« La Limite de Hayflick » de Nicolas Gorodetzky (Docteur Rock) par Benoit de Rocquigny

 » En ces temps de canicule (si vous lisez cette chronique en décembre préchauffez votre four une demi-heure puis laissez-le ouvert), une petite brise marine, ou un petit tour en décapotable les cheveux au vent ne peut pas faire de mal.

Quelques palmiers, un cocktail léger à la couleur ensoleillée, pour peu on croiserait Sonny Crockett et Ricardo Tubbs dans leurs plus beaux atours Pastel-Chic au bord de la piscine. Le moins que l’on puisse dire est que le décor est assez simple à planter, aussi simple finalement que de définir la musique de Dr Rock & The Famous Merengo sur cet album. Elle est la bande son parfaite pour cette fin d’après-midi de 1978 à cruiser le long du pacifique à bord d’une belle américaine rutilante.
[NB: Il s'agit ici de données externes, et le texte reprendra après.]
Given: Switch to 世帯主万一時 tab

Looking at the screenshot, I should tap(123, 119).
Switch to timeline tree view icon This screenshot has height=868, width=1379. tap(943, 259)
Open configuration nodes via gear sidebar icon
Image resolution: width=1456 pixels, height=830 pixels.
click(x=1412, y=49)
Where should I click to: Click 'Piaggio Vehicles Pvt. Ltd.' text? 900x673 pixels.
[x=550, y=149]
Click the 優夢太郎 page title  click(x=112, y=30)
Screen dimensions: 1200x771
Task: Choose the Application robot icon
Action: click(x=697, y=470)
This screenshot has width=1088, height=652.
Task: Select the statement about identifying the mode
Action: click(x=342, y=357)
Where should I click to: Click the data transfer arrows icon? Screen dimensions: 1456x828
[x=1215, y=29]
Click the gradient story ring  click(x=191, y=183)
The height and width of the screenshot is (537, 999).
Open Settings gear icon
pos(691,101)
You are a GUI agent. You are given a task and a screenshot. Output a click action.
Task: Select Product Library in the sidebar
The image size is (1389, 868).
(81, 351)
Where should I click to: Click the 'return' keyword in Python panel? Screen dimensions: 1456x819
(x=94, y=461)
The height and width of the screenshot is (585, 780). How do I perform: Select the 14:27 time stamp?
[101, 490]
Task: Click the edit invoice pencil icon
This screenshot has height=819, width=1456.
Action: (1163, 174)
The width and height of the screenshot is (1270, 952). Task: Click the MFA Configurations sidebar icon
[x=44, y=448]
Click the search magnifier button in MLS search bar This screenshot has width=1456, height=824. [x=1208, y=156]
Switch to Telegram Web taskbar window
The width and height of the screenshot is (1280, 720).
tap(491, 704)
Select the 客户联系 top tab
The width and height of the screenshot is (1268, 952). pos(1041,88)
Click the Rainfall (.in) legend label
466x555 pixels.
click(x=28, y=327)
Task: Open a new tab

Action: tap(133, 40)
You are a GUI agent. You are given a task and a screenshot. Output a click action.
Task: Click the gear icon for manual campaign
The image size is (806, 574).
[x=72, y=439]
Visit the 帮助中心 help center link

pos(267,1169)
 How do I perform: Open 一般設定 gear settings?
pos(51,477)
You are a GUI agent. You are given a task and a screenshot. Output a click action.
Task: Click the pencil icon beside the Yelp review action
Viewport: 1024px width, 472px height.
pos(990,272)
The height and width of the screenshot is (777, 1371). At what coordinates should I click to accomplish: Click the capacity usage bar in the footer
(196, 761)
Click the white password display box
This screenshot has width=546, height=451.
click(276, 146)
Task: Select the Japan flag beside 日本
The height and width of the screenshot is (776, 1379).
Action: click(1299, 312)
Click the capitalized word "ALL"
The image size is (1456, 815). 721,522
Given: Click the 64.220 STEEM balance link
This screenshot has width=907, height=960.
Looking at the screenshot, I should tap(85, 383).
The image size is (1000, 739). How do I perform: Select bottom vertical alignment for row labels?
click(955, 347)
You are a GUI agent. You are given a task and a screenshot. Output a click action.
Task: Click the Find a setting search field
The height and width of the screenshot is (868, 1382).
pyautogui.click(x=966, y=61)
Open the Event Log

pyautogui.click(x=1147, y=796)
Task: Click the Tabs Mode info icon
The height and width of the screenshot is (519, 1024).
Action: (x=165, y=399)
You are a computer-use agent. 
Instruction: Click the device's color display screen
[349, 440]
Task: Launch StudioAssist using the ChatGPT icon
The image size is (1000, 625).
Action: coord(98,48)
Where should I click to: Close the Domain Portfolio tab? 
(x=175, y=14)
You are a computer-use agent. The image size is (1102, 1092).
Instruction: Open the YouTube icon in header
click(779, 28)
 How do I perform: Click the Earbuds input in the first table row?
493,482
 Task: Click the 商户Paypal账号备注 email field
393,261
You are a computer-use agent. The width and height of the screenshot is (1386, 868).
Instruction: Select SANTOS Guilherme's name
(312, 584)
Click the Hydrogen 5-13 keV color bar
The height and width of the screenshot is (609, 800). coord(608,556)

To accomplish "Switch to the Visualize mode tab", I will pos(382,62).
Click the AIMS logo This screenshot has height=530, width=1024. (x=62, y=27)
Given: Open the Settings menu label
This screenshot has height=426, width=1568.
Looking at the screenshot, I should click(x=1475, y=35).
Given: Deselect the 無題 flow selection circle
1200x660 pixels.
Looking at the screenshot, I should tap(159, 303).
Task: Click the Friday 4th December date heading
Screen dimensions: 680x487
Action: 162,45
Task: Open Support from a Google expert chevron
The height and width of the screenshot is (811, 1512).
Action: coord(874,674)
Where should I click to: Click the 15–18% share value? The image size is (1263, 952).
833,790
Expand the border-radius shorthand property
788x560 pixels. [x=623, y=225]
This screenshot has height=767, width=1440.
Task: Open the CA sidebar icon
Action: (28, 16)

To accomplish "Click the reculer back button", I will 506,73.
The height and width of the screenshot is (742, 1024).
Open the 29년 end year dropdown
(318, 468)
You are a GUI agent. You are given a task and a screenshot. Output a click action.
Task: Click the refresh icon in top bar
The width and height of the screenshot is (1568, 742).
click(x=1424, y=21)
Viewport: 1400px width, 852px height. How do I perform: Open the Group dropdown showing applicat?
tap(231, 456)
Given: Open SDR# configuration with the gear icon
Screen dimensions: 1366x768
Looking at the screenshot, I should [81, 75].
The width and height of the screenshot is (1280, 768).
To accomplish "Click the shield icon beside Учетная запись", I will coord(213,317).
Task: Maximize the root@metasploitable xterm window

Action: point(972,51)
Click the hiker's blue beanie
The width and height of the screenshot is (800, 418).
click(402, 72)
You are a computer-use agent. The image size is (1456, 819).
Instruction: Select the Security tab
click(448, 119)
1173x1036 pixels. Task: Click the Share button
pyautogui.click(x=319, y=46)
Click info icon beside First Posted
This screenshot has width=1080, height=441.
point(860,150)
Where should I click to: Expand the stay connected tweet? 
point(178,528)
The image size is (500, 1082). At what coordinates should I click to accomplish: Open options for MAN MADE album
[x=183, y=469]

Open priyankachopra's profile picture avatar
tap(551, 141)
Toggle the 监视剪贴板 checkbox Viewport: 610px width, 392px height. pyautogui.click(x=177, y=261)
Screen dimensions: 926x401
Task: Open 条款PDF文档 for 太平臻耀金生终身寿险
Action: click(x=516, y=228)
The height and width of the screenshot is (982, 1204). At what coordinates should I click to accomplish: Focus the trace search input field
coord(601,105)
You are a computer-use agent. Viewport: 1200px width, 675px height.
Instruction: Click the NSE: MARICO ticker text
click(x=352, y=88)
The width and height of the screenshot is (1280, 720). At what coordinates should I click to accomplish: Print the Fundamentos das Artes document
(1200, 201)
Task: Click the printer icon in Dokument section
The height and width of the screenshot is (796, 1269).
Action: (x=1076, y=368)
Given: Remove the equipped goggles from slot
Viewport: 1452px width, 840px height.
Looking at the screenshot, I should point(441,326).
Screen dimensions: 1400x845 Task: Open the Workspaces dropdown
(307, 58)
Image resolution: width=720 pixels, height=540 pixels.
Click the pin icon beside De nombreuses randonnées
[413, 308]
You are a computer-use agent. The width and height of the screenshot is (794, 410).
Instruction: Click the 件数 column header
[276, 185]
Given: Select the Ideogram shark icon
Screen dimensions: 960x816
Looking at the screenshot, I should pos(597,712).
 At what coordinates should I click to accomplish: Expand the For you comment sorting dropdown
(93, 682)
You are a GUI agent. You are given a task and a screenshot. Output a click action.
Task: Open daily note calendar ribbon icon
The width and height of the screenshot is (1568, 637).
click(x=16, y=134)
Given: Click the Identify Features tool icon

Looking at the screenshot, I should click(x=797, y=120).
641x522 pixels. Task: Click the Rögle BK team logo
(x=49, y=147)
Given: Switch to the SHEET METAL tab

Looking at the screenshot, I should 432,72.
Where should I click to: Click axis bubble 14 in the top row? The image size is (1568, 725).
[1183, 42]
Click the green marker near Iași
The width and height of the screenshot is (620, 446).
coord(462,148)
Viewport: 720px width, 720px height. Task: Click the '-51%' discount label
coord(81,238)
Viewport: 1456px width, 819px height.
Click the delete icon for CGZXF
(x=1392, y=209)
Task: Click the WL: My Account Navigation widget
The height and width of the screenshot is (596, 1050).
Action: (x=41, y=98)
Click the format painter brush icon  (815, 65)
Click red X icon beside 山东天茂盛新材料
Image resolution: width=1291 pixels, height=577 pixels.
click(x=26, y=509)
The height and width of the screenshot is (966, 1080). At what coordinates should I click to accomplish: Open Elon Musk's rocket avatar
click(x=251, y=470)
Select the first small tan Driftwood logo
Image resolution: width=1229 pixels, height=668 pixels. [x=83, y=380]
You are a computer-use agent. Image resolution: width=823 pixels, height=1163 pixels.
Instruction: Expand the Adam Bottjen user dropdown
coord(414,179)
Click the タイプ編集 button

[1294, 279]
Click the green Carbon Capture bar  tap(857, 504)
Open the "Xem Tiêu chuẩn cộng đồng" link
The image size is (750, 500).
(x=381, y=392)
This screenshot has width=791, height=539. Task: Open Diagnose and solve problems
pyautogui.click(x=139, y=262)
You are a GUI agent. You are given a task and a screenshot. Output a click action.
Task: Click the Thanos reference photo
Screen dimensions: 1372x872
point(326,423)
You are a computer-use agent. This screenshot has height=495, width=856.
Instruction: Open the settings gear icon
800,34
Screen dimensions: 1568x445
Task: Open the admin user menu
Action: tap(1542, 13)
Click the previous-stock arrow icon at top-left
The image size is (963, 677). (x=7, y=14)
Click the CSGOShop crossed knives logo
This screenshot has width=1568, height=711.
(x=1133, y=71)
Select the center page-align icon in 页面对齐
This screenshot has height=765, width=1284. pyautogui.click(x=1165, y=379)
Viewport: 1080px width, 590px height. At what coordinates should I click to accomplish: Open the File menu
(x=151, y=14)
Dans l’autoradio ? Du Steely Dan, du Doobie Brothers, du Christopher Cross voire même du Toto, des soli de saxo torrides, des harmonies vocales soignées qui ne sont pas rappeler les Eagles ou America et un équilibre parfait entre guitares et claviers feutrés. Il faudrait également mentionner le fantastique solo d’harmonica sur Between lane 2 & 3.

Vous l’aurez compris, si vous avez besoin de vous rafraichir en ces temps de climat suffocant ( à tous les niveaux), rien de tel que de pousser un peu le volume des enceintes au son de ce Willow Creek à la production parfaite et aux mélodies que vous vous surprendrez très vite à siffloter l’air de rien.

Tant qu’à faire un petit saut dans le temps, jetez une oreille au dernier single du groupe « Someday », un hommage particulièrement réussi aux Beach Boys qui nous ramène directement entre 1964 et 1966. Dr Rock & The Famous Merengo s’y connait quand il s’agit de voyager dans le temps tout en nonchalance côtière.